First, we need to figure out how fast the ball is going right before it hits the sand. It started from not moving (0 m/s) and fell 5 meters because of gravity (which makes things speed up at about 9.8 m/s²). We use a cool formula we learned: "ending speed squared equals starting speed squared plus two times acceleration times distance."
So, v² = 0² + 2 * 9.8 m/s² * 5 m
v² = 98 m²/s²
So, the speed of the ball when it hits the sand is the square root of 98 m/s. Let's keep it as 98 for now, because it will be squared again later!

Next, the ball goes into the sand! It starts with the speed we just found (square root of 98 m/s) and slows down until it stops (0 m/s). It went 10 cm into the sand, which is 0.1 meters (because 100 cm is 1 meter). We want to find out how much it slowed down (that's the retardation). We use the same kind of formula: "ending speed squared equals starting speed squared plus two times acceleration times distance."
This time, for the sand part:
0² = (square root of 98)² + 2 * (retardation) * 0.1 m
0 = 98 + 0.2 * (retardation)
Now, we need to solve for retardation:
-98 = 0.2 * (retardation)
Retardation = -98 / 0.2
Retardation = -490 m/s²

The negative sign just means it's slowing down, which is what "retardation" means! So, the ball slowed down by 490 meters per second, every second, while in the sand! That's a lot!

Alternative answer

Answer: 490 m/s² Explain
This is a question about how things move when they speed up or slow down, like when gravity pulls a ball down or when sand stops it (it's called kinematics in science class)! . The solving step is:

First, we need to figure out how super fast the ball was going right before it smacked into the sand. It started from 0 speed (because it was dropped, not thrown) and fell 5 meters. Gravity is awesome because it makes things speed up by about 9.8 meters per second, every second!

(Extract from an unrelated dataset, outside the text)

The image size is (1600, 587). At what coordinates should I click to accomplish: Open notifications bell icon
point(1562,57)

We have a cool formula we learn in school that helps us with this: (final speed)² = (start speed)² + 2 * (how fast it speeds up) * (distance it traveled).

So, for the ball falling through the air:
(Speed just before sand)² = 0² (because it started from rest) + 2 * 9.8 m/s² (gravity's pull) * 5 m (how far it fell)
(Speed just before sand)² = 98
This means the ball's speed right before hitting the sand was the square root of 98. It's about 9.9 meters per second, super fast!

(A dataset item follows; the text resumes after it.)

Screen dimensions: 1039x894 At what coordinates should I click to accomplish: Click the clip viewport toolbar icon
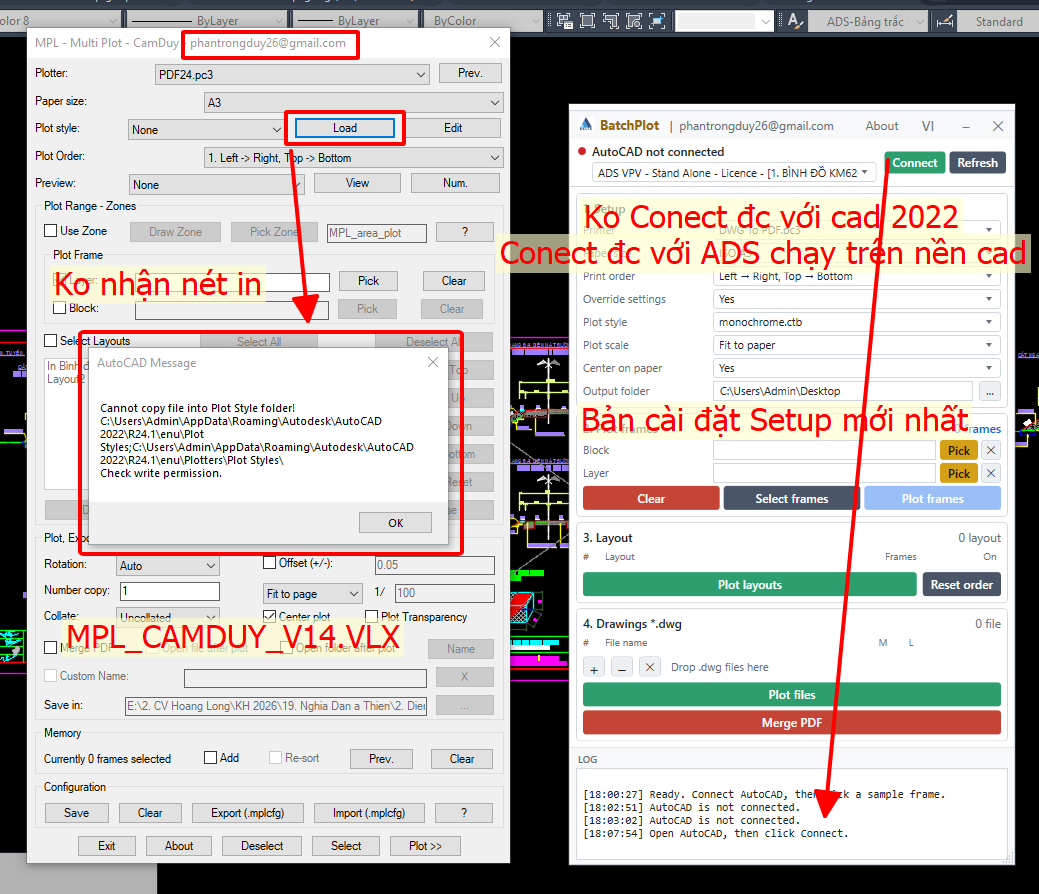657,21
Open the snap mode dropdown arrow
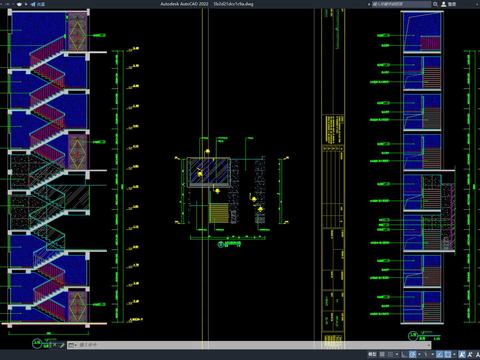Image resolution: width=480 pixels, height=360 pixels. point(397,354)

Next, we look at what happens when the ball dives into the sand. It starts with that super-fast speed (the square root of 98) and then quickly slows down until it completely stops (so its final speed is 0). It sank 10 centimeters into the sand, which is the same as 0.1 meters. We want to find out how much the sand slowed it down – this is called "retardation." We can use the *exact same* school formula!

0² (because it stops in the sand) = (square root of 98)² (its speed when it hit the sand) + 2 * (how much it slows down) * 0.1 m (how deep it went)
0 = 98 + 0.2 * (how much it slows down)

Now, we just need to solve this little puzzle to find "how much it slows down":
First, take 98 from both sides:
-98 = 0.2 * (how much it slows down)
Then, divide by 0.2:
(how much it slows down) = -98 / 0.2
(how much it slows down) = -490 m/s²

The "retardation" is just how much it slowed down, so we take the positive number.
So, the sand made the ball slow down by 490 m/s². Wow, that's a lot of slowing down in a tiny distance!